Experiment: run Crater with strict provenance lints

seharris commented 1 year ago

I'd like to do a Crater run with the strict provenance fuzzy_provenance_casts lint enabled. This follows from a conversation on Zulip (https://rust-lang.zulipchat.com/#narrow/stream/136281-t-opsem/topic/Pre-RFC.20discussion.3A.20usize.20semantics/near/398681981). Hopefully doing this will give us some more robust data about the impact of provenance on the Rust ecosystem to inform ongoing conversations about usize and support for CHERI. I've chosen this lint (of the two added by strict provenance) because it should pick up cases that will crash on CHERI. The strict provenance lints are listed here: https://doc.rust-lang.org/nightly/unstable-book/language-features/strict-provenance.html

I think the easiest way to do this is to set RUSTFLAGS='-Zcrate-attr=feature(strict_provenance) -Dfuzzy_provenance_casts'. This should detect provenance issues in crates and their dependencies, although using -D means only the first case will be detected. It looks like Crater only reports errors, otherwise I would have suggested -W, which would detect more issues that just the first one the compiler finds in that crate. I haven't found any information about whether Crater Bot supports any escaping, so I'm not sure how to include the spaces. Otherwise, I think the command needed will be something like run start=nightly end=nightly+rustflags=<something> mode=build-only crates=full.

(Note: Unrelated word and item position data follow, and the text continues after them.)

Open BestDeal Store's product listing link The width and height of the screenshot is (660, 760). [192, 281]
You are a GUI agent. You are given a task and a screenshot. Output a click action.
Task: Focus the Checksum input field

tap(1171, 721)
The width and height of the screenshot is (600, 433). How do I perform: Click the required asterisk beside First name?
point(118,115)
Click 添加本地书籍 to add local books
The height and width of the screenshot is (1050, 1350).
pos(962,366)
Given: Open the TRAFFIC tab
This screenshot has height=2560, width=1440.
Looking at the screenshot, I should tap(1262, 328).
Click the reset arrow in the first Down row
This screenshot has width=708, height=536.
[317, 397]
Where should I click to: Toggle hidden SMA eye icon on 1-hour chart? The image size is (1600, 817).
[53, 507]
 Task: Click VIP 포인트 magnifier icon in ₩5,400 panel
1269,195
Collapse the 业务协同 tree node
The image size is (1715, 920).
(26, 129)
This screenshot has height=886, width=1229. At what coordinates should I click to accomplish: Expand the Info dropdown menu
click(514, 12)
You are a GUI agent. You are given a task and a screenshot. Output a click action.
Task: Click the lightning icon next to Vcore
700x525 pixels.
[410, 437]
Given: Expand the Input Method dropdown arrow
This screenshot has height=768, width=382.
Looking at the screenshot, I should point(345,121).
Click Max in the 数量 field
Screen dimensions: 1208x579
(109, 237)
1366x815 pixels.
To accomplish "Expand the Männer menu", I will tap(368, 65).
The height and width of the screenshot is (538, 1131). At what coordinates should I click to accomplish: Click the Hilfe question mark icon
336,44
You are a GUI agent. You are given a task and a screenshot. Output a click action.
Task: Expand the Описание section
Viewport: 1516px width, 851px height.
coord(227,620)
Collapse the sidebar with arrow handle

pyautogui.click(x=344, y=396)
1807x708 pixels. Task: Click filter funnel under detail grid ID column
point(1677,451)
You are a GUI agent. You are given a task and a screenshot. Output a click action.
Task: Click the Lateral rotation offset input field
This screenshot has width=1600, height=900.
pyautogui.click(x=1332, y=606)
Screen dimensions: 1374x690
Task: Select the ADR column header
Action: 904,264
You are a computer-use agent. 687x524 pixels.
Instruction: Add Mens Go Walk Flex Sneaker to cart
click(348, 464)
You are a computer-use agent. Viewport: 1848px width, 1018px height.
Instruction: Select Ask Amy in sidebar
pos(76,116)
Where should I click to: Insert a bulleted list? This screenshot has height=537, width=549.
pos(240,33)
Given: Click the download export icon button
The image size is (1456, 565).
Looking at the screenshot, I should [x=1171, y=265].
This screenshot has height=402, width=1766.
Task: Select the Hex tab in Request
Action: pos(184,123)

(Paging @saethlin who offered to queue the Crater run, as it sounds like I won't have permission to use Crater Bot directly)

saethlin commented 1 year ago

Will a check run suffice? You seem to have read over the docs, so I'm not sure why you asked for a build run. (there are other jobs already in the queue so I'm not about to yolo it)

It looks like Crater only reports errors

Crater uploads all the output from running the compiler (it does truncate in some cases) so you can always do your own log analysis. I always do, some crates just don't build at all in crater because they require unpackaged files or extra state, but will fail differently in experiments like this and that is of interest. Even though to crater, the crate didn't build before and it didn't build after so it's not a regression.

seharris commented 1 year ago

Will a check run suffice?

Oh, yup, should do. Not sure why I discounted doing a check run when I was thinking about this, it makes a lot more sense.

Crater uploads all the output from running the compiler

That's good to know, I'd just assumed the downloads would be the same information as the full report it generates. In that case, I think it makes more sense to run with -W instead of -D so we get a more complete picture of what fails. I'll just have to think a little bit more about how to process the results into a meaningful conclusion.

saethlin commented 1 year ago

@craterbot run mode=check-only start=nightly end=nightly+rustflags=-Zcrate-attr=feature(strict_provenance)\ -Wfuzzy_provenance_casts crates=full

craterbot commented 1 year ago

:ok_hand: Experiment pr-117752 created and queued. :mag: You can check out the queue and this experiment's details.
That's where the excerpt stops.